Exercise directions ::
Beginning with the line that contains "Screen dimensions: 644x644", retype the entries below exactly, ending with the line that contains "The image size is (644, 360).". Leave out any pictures.

★ ★ ★

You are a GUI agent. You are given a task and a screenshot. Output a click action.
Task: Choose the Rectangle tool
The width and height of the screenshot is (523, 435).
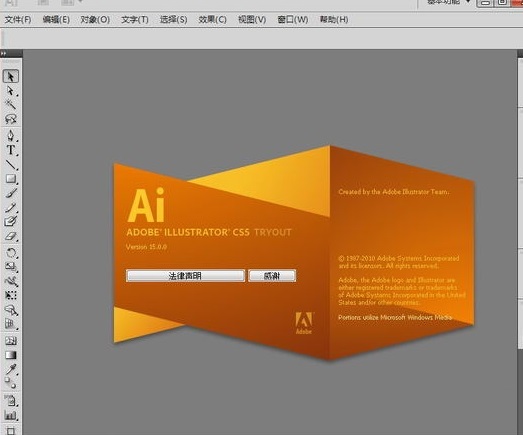coord(11,179)
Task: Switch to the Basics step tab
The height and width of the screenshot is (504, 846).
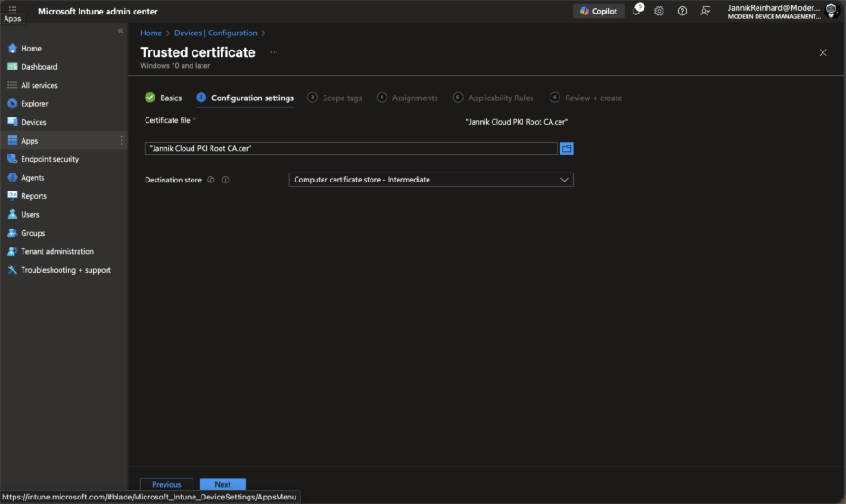Action: tap(164, 98)
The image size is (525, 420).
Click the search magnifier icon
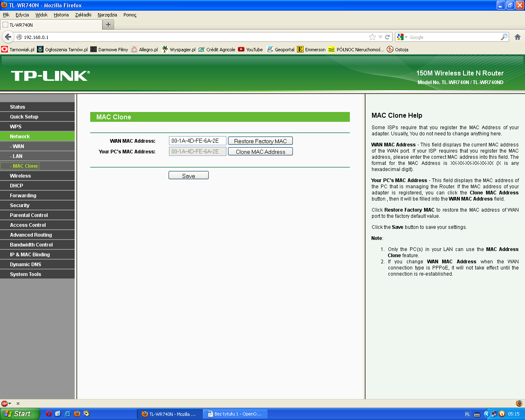(x=504, y=37)
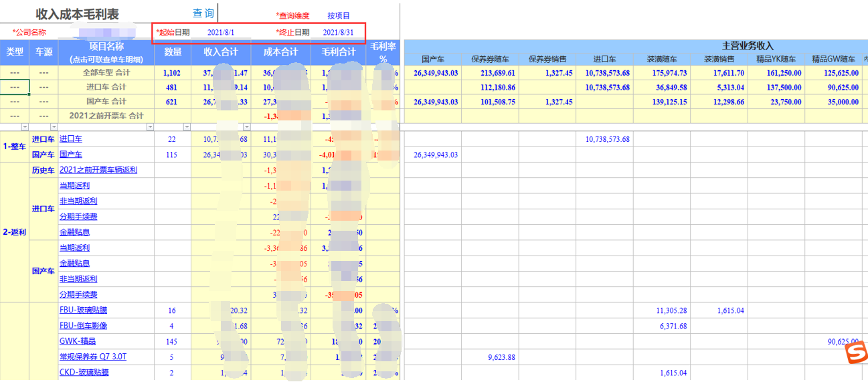Open the FBU-倒车影像 project link
Screen dimensions: 868x384
click(x=83, y=326)
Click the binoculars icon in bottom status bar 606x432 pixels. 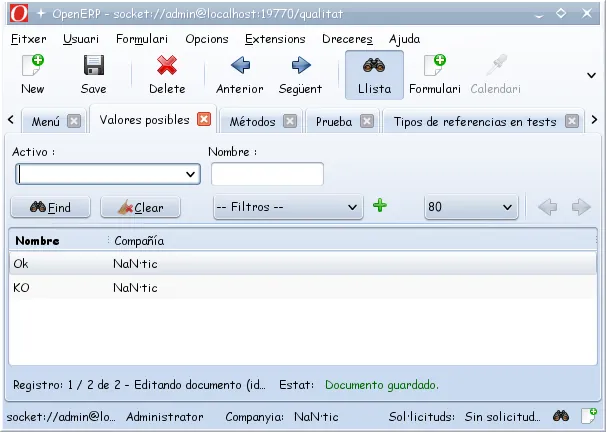coord(560,416)
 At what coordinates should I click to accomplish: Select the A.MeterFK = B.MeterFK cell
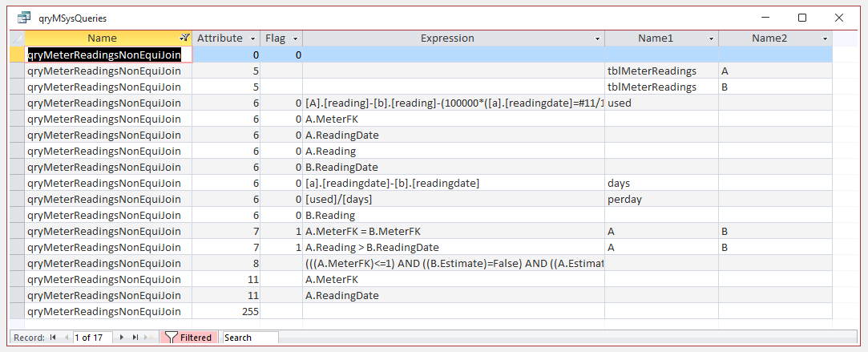[454, 231]
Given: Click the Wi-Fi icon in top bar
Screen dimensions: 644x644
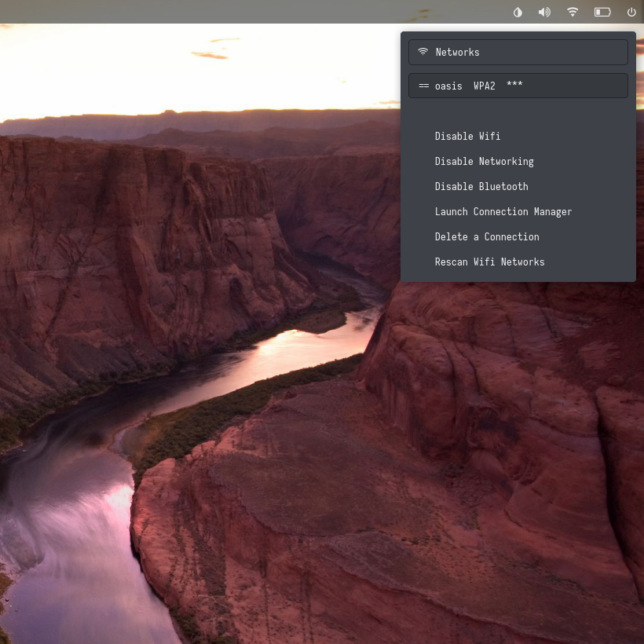Looking at the screenshot, I should pos(573,12).
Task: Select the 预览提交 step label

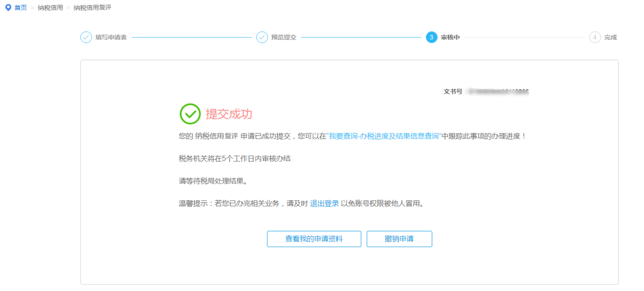Action: [284, 38]
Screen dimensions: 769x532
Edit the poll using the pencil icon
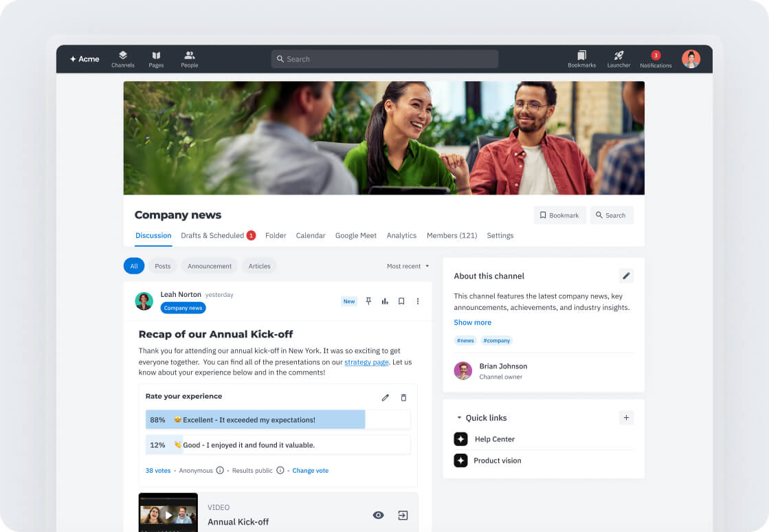pyautogui.click(x=386, y=397)
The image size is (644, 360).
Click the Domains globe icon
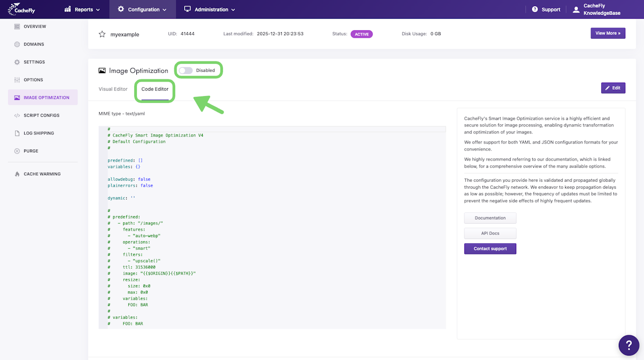click(17, 44)
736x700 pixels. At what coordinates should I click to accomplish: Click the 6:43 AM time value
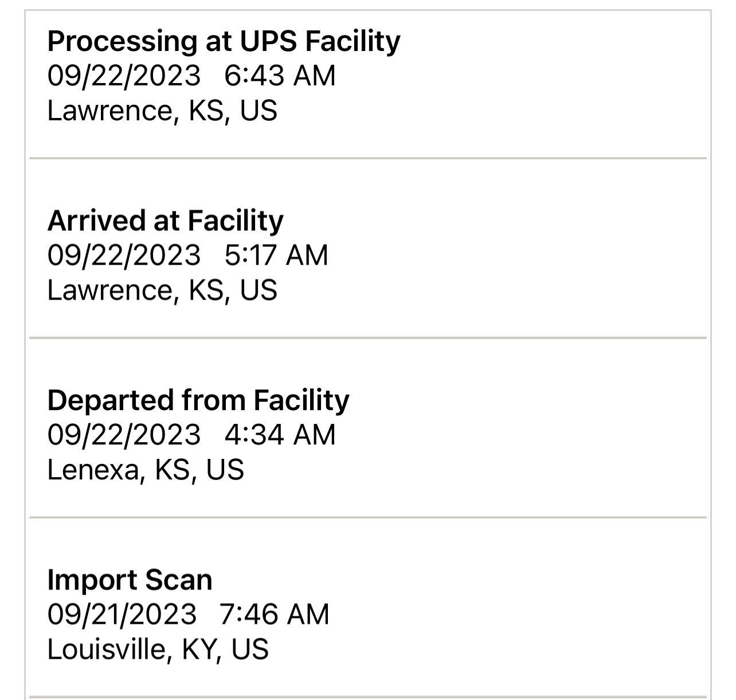(280, 76)
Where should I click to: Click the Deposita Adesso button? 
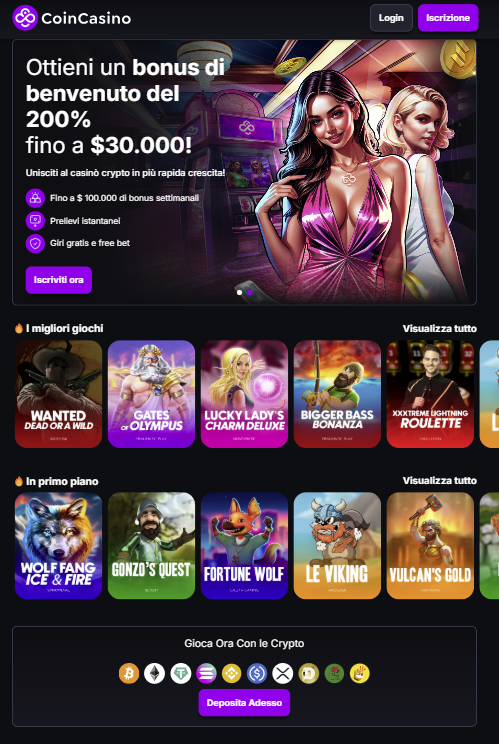click(244, 703)
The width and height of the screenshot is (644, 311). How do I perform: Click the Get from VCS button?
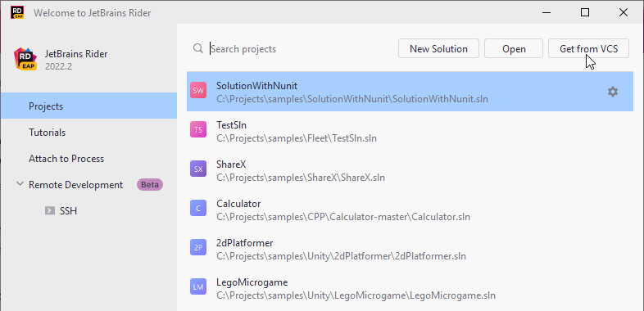[588, 49]
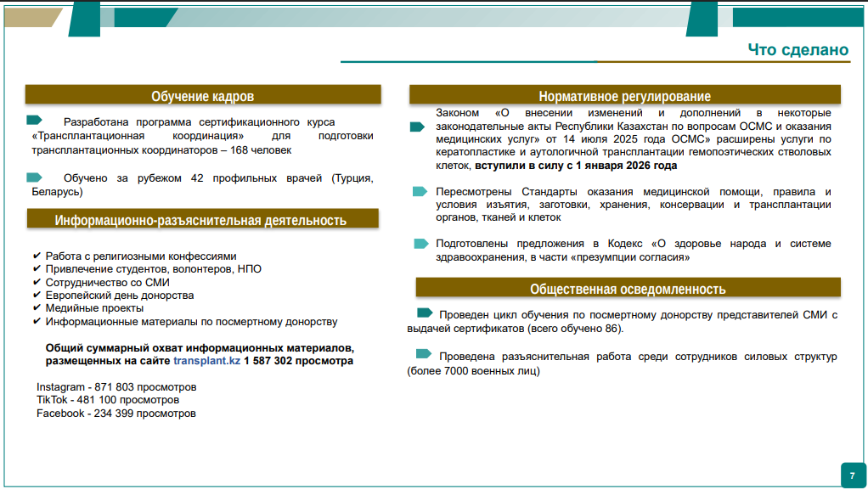
Task: Click the bold text "вступили в силу с 1 января 2026 года"
Action: pyautogui.click(x=576, y=166)
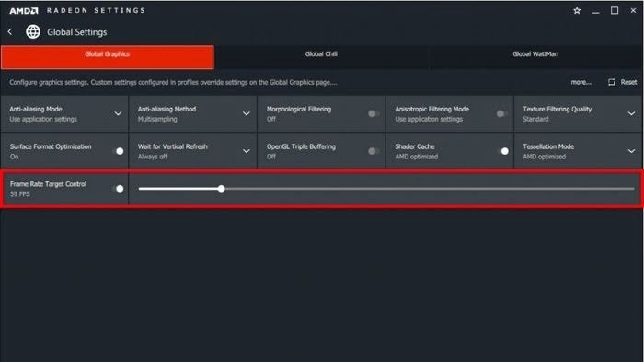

★ ★ ★

Response ::
Screen dimensions: 644x644
Looking at the screenshot, I should pos(573,12).
Task: Select the 预览提交 step label

Action: [284, 38]
Screen dimensions: 769x532
Edit the poll using the pencil icon
pyautogui.click(x=386, y=397)
The image size is (644, 360).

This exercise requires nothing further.